(Aim of the task): Rewrite the rows from the first line of the rows through the line containing "This screenshot has width=790, height=462.", changing "In order to click on" to "To click on" and leaving everything else the same.

[[ Data excerpts open ]]

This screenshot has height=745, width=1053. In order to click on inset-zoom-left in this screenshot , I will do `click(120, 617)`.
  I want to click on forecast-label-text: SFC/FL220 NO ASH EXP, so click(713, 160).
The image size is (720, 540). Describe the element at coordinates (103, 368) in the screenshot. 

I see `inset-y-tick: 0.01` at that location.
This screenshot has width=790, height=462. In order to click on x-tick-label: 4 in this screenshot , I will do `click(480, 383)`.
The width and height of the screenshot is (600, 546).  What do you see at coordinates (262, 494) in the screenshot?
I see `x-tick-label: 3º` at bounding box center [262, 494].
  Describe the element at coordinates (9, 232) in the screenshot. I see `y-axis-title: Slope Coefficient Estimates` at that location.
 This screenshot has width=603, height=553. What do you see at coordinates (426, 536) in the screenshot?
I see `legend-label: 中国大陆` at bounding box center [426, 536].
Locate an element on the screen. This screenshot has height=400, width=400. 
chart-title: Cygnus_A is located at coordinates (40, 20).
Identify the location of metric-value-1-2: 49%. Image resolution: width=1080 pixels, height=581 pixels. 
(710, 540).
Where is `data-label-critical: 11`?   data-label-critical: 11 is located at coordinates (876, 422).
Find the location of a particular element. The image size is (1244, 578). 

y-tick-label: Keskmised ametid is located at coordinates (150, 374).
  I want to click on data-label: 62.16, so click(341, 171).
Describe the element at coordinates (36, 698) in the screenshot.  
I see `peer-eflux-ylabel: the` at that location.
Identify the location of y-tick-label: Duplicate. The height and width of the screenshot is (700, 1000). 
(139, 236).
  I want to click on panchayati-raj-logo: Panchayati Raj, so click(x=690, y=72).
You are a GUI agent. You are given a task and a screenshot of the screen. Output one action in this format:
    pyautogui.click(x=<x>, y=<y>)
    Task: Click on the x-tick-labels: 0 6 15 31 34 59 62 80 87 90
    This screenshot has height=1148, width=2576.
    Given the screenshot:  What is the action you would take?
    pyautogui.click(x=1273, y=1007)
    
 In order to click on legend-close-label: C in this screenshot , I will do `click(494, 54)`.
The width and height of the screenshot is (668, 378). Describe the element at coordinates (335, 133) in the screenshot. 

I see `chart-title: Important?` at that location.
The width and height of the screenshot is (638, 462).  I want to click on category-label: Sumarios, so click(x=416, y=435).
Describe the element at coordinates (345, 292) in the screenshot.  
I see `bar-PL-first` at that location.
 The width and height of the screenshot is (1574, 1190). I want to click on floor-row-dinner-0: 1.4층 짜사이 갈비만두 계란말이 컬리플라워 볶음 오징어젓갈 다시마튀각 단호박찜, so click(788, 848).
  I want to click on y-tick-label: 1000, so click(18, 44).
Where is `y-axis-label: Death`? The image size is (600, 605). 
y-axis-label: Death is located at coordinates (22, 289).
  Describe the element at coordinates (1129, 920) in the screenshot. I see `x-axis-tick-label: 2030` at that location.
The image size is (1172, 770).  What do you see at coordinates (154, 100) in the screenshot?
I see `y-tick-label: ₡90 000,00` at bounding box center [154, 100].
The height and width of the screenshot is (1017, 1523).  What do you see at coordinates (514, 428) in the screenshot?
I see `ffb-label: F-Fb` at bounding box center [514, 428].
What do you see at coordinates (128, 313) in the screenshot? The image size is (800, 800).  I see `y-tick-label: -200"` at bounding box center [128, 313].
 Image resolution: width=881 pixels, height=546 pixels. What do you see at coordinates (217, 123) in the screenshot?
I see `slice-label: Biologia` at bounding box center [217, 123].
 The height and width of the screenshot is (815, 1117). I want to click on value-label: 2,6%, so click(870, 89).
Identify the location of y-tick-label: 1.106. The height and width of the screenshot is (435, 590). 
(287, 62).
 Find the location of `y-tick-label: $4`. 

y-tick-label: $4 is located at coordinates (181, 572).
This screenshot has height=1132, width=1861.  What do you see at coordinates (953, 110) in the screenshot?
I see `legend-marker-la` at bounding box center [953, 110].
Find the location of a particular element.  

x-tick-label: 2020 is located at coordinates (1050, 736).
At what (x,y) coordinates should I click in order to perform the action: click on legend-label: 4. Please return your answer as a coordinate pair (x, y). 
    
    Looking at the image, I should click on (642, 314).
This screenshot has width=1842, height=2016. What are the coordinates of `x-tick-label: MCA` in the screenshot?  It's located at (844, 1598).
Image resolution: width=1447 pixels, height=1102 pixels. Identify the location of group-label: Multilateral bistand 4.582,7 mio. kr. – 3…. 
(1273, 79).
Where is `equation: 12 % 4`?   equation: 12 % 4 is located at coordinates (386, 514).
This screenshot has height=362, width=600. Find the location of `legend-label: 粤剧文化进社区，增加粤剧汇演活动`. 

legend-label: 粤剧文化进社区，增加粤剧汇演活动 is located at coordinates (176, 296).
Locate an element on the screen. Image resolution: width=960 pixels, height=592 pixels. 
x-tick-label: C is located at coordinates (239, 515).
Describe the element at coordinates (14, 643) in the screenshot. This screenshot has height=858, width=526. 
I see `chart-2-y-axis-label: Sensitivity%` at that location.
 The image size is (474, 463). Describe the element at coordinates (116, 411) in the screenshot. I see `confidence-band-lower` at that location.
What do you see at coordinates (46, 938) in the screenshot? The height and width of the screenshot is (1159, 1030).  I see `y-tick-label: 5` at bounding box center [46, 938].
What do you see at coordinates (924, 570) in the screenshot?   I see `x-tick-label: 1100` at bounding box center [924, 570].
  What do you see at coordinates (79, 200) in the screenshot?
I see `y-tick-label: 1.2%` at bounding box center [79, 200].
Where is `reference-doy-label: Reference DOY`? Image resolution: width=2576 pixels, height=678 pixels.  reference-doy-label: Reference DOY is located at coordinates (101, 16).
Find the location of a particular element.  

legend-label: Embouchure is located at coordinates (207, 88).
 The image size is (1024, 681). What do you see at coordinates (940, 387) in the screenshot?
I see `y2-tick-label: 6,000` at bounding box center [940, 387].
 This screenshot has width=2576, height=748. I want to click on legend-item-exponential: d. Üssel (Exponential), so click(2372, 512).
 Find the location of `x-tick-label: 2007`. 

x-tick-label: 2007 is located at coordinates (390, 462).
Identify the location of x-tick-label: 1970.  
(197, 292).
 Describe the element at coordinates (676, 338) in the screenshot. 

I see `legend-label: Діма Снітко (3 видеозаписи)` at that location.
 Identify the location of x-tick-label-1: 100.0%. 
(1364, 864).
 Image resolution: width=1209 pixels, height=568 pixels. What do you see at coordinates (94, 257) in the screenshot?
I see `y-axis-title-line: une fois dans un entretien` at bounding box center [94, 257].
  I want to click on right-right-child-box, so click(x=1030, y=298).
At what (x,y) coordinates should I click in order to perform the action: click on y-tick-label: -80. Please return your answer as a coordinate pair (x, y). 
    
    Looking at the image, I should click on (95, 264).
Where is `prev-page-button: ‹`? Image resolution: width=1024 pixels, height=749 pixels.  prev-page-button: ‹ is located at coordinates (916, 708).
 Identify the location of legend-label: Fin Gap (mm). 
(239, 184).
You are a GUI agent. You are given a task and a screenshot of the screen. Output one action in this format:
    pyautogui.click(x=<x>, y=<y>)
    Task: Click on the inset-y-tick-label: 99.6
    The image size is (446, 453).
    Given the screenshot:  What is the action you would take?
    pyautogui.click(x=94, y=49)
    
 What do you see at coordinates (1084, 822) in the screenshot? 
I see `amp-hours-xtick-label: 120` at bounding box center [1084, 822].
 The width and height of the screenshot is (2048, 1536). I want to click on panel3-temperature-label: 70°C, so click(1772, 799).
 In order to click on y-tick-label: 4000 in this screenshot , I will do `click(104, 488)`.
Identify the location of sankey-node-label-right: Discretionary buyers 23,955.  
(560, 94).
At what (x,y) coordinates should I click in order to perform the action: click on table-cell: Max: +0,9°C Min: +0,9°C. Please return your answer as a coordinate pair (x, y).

[[ Data excerpts closed ]]

(Expected answer):
This screenshot has height=745, width=1053. To click on inset-zoom-left in this screenshot , I will do `click(120, 617)`.
  I want to click on forecast-label-text: SFC/FL220 NO ASH EXP, so click(713, 160).
The image size is (720, 540). Describe the element at coordinates (103, 368) in the screenshot. 

I see `inset-y-tick: 0.01` at that location.
This screenshot has width=790, height=462. To click on x-tick-label: 4 in this screenshot , I will do `click(480, 383)`.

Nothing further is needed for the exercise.